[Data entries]
---------------

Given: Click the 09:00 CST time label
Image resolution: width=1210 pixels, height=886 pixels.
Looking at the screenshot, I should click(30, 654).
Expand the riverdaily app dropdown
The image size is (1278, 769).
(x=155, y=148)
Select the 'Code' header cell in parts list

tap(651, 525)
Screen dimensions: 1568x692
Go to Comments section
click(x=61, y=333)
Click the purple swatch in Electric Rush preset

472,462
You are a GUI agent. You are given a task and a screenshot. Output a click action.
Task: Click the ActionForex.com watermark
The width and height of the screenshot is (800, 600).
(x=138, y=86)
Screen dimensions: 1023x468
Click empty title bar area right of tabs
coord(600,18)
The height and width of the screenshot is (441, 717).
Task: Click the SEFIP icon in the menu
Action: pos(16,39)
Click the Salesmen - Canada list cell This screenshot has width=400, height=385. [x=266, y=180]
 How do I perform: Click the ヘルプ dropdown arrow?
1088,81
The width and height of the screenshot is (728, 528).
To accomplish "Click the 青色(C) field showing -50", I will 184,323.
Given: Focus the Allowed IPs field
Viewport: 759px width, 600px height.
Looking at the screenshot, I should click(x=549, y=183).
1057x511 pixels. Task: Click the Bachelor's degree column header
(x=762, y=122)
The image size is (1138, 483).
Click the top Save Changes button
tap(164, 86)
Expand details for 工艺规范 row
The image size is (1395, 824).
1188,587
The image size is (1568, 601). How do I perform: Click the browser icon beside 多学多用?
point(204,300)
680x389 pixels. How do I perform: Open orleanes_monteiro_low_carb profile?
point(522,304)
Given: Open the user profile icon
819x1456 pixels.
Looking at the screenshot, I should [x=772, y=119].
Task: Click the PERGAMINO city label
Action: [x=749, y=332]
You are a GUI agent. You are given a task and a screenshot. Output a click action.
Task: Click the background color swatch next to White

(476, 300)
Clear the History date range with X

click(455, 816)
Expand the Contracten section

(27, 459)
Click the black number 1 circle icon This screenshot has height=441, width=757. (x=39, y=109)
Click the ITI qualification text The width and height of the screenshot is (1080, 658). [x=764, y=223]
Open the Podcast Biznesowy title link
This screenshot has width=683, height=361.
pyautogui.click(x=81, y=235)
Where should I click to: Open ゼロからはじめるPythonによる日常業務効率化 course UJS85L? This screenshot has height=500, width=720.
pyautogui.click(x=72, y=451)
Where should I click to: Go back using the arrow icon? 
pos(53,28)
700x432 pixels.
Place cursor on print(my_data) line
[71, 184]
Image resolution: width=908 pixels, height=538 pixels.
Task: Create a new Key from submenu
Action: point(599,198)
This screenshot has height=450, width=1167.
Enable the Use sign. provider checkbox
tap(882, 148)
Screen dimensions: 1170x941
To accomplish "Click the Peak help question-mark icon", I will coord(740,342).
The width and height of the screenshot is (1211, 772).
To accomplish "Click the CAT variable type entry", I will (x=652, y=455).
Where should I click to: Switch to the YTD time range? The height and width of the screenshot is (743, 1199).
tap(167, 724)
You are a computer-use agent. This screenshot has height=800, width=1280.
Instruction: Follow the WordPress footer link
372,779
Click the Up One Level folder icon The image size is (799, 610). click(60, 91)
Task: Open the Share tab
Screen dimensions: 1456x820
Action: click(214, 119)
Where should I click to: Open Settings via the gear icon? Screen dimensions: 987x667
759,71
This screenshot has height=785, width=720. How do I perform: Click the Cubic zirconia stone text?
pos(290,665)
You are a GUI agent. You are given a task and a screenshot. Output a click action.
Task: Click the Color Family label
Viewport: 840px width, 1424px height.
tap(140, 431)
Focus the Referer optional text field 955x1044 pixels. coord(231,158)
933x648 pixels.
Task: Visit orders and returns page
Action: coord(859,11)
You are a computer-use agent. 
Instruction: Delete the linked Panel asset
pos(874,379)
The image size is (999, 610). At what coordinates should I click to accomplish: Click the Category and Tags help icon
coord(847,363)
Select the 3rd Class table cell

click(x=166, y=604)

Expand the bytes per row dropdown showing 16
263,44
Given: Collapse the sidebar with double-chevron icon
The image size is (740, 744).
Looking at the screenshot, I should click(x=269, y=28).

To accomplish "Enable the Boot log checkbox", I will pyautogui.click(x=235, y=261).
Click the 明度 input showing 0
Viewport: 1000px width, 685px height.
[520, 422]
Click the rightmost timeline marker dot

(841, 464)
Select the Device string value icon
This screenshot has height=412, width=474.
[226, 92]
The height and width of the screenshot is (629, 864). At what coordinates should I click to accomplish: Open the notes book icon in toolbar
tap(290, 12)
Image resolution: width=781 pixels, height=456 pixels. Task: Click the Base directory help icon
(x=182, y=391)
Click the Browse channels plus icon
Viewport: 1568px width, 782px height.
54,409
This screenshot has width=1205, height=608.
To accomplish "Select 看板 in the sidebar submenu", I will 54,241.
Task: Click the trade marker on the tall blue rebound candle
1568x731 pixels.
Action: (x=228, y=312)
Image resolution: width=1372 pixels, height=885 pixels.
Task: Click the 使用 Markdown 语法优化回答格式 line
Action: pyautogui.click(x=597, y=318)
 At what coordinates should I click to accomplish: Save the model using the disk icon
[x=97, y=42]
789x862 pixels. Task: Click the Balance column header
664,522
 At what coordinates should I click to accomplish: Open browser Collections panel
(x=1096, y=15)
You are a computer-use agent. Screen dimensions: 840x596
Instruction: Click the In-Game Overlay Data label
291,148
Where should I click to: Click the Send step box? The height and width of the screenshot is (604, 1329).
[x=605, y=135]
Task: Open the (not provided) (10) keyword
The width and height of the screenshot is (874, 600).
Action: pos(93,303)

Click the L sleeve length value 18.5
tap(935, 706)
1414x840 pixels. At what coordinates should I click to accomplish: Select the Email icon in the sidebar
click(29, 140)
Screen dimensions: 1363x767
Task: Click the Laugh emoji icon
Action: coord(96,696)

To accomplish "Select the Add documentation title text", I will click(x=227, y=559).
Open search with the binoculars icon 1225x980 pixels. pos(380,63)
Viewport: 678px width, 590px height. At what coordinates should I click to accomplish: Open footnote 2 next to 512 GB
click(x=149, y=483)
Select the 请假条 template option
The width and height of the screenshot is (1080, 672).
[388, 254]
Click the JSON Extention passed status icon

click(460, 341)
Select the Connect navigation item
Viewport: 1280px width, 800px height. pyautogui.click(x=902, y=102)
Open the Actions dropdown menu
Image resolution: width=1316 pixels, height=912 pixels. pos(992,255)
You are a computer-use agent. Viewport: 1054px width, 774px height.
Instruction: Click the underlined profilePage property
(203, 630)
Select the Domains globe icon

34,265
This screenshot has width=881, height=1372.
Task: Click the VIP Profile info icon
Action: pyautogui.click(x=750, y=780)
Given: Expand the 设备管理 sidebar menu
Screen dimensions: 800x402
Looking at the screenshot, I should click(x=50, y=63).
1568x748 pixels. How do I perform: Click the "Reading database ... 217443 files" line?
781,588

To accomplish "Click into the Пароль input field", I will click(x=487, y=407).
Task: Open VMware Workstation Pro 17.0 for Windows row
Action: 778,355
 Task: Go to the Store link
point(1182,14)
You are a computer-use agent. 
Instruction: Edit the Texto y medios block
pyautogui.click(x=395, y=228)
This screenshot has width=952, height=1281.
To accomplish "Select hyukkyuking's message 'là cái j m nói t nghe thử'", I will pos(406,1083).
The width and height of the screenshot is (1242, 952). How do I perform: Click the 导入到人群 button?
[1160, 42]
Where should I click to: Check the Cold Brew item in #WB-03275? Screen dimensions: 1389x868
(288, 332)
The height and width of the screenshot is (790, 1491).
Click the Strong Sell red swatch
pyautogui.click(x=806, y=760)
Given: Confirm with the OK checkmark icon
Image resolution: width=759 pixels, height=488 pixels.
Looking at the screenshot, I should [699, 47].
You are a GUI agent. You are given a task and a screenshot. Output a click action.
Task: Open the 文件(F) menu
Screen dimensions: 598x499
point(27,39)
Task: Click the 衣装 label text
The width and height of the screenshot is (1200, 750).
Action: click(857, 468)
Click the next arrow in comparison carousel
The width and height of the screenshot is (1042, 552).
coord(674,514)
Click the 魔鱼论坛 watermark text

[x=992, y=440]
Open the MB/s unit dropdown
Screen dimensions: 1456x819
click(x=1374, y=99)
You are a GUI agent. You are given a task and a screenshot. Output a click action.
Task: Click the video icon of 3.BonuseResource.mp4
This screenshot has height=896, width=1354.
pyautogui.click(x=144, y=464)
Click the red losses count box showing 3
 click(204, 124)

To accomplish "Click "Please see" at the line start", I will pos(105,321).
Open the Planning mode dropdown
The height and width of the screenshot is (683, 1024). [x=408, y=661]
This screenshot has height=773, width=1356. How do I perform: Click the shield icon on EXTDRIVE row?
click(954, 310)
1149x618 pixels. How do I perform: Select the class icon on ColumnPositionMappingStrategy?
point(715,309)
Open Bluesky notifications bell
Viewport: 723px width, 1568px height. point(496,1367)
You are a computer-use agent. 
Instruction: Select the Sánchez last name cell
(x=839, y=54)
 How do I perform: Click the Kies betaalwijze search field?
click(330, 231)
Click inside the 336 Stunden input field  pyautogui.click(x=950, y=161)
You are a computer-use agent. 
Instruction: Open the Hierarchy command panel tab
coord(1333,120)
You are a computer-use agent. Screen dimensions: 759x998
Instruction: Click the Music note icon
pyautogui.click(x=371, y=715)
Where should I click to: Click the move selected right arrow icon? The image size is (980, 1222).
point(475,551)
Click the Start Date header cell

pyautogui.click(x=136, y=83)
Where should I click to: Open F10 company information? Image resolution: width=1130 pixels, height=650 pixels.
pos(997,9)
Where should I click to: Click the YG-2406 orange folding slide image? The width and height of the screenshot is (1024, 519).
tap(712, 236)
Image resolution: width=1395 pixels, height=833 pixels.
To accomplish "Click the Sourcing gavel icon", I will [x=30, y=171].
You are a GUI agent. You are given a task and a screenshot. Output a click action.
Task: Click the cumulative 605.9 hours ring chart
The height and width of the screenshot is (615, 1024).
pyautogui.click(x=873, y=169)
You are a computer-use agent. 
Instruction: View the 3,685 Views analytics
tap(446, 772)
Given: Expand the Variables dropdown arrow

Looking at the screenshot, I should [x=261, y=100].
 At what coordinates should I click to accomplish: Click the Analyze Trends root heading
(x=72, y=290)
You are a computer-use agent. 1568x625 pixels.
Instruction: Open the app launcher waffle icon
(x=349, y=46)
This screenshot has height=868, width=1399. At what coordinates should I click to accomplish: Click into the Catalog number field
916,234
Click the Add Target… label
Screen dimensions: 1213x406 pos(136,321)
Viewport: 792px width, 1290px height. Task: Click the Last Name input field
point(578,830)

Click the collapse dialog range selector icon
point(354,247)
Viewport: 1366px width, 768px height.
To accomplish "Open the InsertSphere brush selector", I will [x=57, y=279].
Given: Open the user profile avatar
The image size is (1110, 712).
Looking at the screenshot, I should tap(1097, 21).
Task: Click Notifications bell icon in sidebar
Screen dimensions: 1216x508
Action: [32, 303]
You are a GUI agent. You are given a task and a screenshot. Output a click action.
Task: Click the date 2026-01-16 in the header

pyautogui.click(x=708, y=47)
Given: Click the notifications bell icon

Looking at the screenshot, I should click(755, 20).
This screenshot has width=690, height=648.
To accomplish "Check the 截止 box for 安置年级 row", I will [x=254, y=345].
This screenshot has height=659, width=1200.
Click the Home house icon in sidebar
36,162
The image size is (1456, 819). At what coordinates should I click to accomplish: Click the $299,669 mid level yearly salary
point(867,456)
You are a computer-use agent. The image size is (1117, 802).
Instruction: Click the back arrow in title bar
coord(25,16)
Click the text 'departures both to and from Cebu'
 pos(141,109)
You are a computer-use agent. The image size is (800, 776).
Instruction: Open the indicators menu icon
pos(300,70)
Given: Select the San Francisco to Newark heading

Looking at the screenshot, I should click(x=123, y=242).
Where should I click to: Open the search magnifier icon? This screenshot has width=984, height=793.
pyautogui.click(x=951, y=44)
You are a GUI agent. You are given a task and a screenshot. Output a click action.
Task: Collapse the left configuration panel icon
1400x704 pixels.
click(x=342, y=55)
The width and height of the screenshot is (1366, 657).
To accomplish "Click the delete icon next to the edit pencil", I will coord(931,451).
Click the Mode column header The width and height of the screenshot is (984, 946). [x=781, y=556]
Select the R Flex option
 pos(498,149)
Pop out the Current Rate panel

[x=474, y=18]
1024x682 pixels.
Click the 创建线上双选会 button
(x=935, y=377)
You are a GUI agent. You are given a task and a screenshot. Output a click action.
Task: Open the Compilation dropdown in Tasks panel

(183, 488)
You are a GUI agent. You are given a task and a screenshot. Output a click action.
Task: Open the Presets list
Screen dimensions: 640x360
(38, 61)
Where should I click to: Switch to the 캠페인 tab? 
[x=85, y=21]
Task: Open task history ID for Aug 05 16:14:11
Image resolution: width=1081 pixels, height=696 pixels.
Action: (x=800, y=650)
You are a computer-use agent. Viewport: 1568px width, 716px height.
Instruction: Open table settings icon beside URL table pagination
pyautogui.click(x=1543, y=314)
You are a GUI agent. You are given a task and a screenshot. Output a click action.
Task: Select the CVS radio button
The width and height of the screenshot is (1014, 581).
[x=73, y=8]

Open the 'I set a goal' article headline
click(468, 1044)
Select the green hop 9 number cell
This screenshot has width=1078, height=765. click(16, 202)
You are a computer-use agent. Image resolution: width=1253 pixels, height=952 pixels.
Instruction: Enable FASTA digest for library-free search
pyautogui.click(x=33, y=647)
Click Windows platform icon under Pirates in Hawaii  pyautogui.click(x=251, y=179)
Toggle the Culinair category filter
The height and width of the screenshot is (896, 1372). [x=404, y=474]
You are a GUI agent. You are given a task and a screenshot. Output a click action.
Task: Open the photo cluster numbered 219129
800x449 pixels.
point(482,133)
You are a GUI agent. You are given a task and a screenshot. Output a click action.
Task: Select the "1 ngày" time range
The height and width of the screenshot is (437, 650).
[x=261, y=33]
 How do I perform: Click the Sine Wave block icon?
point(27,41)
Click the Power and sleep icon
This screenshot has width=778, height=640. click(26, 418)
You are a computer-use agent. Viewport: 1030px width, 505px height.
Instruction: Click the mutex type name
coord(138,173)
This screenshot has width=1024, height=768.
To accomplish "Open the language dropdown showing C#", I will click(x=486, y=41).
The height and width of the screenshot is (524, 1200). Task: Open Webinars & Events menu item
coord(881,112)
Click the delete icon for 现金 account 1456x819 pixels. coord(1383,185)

---------------

● **Task to carry out**
Reproduce only the lines above, starting at the line with "Click the 创建线上双选会 button" and ending at the line with "Task: Open task", exactly as written.

● **Reply**
Click the 创建线上双选会 button
(x=935, y=377)
You are a GUI agent. You are given a task and a screenshot. Output a click action.
Task: Open the Compilation dropdown in Tasks panel

(183, 488)
You are a GUI agent. You are given a task and a screenshot. Output a click action.
Task: Open the Presets list
Screen dimensions: 640x360
(38, 61)
Where should I click to: Switch to the 캠페인 tab? 
[x=85, y=21]
Task: Open task history ID for Aug 05 16:14:11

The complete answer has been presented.